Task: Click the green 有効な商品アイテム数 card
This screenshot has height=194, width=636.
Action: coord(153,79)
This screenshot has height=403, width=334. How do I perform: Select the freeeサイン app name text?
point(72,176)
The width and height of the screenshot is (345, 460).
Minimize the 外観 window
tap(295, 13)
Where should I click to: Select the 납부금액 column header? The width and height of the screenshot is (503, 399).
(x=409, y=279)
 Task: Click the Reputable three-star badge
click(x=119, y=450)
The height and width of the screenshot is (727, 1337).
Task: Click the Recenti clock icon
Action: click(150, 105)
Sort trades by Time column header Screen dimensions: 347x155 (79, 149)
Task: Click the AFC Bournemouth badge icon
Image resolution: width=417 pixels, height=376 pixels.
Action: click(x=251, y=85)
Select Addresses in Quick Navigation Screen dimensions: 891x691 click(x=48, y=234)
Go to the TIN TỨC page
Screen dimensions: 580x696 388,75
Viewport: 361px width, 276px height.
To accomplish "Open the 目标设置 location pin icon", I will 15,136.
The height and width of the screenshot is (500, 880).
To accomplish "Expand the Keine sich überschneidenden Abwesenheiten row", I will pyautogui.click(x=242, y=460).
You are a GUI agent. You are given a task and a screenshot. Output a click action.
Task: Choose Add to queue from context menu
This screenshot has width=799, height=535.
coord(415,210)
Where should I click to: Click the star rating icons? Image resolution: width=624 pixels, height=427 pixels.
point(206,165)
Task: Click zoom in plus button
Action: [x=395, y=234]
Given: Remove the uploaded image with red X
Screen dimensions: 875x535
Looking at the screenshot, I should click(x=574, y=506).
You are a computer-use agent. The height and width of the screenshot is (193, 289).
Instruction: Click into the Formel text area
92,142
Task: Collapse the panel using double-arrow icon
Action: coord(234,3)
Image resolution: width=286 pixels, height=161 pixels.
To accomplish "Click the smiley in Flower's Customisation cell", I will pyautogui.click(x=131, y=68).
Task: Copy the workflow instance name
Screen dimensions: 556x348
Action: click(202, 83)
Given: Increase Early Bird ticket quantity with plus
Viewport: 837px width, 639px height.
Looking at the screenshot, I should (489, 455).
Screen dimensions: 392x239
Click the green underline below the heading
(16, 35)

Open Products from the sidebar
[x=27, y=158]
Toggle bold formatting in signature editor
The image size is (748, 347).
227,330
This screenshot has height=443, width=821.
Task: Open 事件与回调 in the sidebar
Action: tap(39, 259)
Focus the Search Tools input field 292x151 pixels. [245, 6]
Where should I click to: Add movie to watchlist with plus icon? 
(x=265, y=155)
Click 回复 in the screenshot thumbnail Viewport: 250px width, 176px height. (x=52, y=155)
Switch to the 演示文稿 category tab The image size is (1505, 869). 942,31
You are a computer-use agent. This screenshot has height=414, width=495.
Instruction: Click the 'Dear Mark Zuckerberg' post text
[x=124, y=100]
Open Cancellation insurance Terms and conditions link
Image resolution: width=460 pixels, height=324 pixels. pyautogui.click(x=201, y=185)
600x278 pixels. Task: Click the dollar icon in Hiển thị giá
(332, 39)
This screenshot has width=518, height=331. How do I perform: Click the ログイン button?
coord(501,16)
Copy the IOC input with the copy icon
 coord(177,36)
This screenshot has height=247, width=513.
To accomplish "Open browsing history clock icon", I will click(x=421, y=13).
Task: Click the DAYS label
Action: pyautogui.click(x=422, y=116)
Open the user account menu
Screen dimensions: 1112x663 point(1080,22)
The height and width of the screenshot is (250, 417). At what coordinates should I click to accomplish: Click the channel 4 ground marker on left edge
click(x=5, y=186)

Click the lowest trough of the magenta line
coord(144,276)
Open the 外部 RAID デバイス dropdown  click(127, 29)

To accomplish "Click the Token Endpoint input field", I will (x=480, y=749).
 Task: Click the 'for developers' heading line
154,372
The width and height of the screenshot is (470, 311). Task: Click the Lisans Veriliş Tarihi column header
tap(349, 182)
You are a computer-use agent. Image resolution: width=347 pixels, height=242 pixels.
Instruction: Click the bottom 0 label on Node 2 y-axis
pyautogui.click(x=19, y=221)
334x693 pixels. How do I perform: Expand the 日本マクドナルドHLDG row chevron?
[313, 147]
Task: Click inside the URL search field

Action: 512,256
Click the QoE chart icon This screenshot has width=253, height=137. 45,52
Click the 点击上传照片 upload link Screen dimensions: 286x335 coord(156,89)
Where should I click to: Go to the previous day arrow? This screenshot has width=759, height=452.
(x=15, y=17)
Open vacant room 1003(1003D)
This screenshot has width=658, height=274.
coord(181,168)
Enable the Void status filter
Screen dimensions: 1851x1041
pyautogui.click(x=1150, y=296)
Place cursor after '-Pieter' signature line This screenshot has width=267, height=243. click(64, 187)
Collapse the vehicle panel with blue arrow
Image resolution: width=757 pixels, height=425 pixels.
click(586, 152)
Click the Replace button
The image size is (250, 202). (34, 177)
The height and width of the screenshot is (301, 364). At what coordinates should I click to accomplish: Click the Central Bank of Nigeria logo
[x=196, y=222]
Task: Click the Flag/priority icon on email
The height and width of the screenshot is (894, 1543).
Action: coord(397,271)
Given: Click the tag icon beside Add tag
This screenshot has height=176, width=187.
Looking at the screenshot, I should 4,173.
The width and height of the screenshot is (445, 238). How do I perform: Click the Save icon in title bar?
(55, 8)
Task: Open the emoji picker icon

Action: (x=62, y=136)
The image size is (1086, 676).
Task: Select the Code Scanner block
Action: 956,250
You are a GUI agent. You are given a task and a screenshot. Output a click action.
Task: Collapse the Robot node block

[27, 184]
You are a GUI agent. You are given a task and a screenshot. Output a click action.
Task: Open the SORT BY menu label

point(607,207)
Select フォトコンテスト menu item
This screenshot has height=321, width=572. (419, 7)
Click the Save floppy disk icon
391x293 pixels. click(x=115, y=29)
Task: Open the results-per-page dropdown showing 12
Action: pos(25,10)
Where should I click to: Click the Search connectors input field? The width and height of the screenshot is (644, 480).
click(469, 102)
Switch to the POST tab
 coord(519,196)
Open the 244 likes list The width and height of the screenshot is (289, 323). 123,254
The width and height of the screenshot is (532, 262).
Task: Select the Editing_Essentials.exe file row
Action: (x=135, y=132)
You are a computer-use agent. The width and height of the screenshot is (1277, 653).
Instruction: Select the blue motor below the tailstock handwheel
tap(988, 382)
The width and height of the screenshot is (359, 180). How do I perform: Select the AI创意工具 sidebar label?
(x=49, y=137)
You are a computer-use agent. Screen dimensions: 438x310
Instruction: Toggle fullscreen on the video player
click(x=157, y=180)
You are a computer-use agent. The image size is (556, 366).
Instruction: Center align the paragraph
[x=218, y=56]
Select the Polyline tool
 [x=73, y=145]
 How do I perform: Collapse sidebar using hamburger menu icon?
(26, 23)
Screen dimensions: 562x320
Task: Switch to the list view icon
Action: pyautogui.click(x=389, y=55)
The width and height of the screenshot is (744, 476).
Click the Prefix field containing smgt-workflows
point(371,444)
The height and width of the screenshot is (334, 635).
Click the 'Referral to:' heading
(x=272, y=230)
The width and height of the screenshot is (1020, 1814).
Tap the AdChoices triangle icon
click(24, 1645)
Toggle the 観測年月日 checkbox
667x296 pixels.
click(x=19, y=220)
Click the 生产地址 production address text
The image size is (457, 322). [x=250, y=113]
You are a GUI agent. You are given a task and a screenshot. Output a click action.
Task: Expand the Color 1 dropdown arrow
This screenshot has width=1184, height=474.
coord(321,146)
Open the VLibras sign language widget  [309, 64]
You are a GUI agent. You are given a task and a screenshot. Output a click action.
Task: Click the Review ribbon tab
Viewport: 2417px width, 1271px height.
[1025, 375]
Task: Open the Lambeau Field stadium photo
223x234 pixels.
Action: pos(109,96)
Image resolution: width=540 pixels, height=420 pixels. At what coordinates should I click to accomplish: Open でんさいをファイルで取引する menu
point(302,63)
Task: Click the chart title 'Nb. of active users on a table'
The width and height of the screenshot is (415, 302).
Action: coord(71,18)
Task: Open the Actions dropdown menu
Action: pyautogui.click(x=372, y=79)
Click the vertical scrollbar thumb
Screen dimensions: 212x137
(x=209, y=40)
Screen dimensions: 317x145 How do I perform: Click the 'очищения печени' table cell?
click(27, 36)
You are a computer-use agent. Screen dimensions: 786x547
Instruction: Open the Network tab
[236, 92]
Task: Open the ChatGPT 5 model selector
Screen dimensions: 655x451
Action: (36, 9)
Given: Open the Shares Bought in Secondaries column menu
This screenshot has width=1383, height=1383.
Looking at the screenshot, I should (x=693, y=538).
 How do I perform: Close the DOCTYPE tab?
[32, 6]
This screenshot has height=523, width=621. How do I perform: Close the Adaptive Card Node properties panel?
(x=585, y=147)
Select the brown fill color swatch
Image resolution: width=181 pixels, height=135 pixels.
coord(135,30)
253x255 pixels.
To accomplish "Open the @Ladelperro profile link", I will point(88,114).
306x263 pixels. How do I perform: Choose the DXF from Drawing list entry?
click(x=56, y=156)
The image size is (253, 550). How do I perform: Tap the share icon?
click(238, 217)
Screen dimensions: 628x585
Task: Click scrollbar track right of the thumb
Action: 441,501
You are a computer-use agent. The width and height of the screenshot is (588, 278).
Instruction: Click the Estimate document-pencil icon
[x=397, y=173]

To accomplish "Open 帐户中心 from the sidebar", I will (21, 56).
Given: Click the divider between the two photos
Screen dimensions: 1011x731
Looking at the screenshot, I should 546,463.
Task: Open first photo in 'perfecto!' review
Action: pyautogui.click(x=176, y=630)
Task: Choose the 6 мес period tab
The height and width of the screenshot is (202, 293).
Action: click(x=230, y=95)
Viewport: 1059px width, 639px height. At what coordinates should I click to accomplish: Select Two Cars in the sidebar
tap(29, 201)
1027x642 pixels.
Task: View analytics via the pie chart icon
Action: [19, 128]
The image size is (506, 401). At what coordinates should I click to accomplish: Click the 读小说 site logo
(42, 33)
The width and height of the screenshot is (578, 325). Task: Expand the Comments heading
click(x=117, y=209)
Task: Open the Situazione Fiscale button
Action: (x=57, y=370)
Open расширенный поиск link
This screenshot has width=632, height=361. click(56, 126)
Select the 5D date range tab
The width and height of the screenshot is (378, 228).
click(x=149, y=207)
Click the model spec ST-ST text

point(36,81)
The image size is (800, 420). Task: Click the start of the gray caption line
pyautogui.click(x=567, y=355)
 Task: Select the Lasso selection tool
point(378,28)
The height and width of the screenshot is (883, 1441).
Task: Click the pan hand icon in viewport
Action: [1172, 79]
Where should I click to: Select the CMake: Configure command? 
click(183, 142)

WHAT TO PRODUCE — Rewrite everything from the row containing "Open Cancellation insurance" down to the row containing "Click the 点击上传照片", replacing "icon" with "symbol" and leaving the rest unchanged.

TASK RESPONSE —
Open Cancellation insurance Terms and conditions link
Image resolution: width=460 pixels, height=324 pixels. pyautogui.click(x=201, y=185)
600x278 pixels. Task: Click the dollar symbol in Hiển thị giá
(332, 39)
This screenshot has width=518, height=331. How do I perform: Click the ログイン button?
coord(501,16)
Copy the IOC input with the copy symbol
 coord(177,36)
This screenshot has height=247, width=513.
To accomplish "Open browsing history clock symbol", I will click(x=421, y=13).
Task: Click the DAYS label
Action: pyautogui.click(x=422, y=116)
Open the user account menu
Screen dimensions: 1112x663 point(1080,22)
The height and width of the screenshot is (250, 417). At what coordinates should I click to accomplish: Click the channel 4 ground marker on left edge
click(x=5, y=186)

Click the lowest trough of the magenta line
coord(144,276)
Open the 外部 RAID デバイス dropdown  click(127, 29)

To accomplish "Click the Token Endpoint input field", I will (x=480, y=749).
 Task: Click the 'for developers' heading line
154,372
The width and height of the screenshot is (470, 311). Task: Click the Lisans Veriliş Tarihi column header
tap(349, 182)
You are a computer-use agent. Image resolution: width=347 pixels, height=242 pixels.
Instruction: Click the bottom 0 label on Node 2 y-axis
pyautogui.click(x=19, y=221)
334x693 pixels. How do I perform: Expand the 日本マクドナルドHLDG row chevron?
[313, 147]
Task: Click inside the URL search field

Action: 512,256
Click the QoE chart symbol This screenshot has width=253, height=137. 45,52
Click the 点击上传照片 upload link Screen dimensions: 286x335 coord(156,89)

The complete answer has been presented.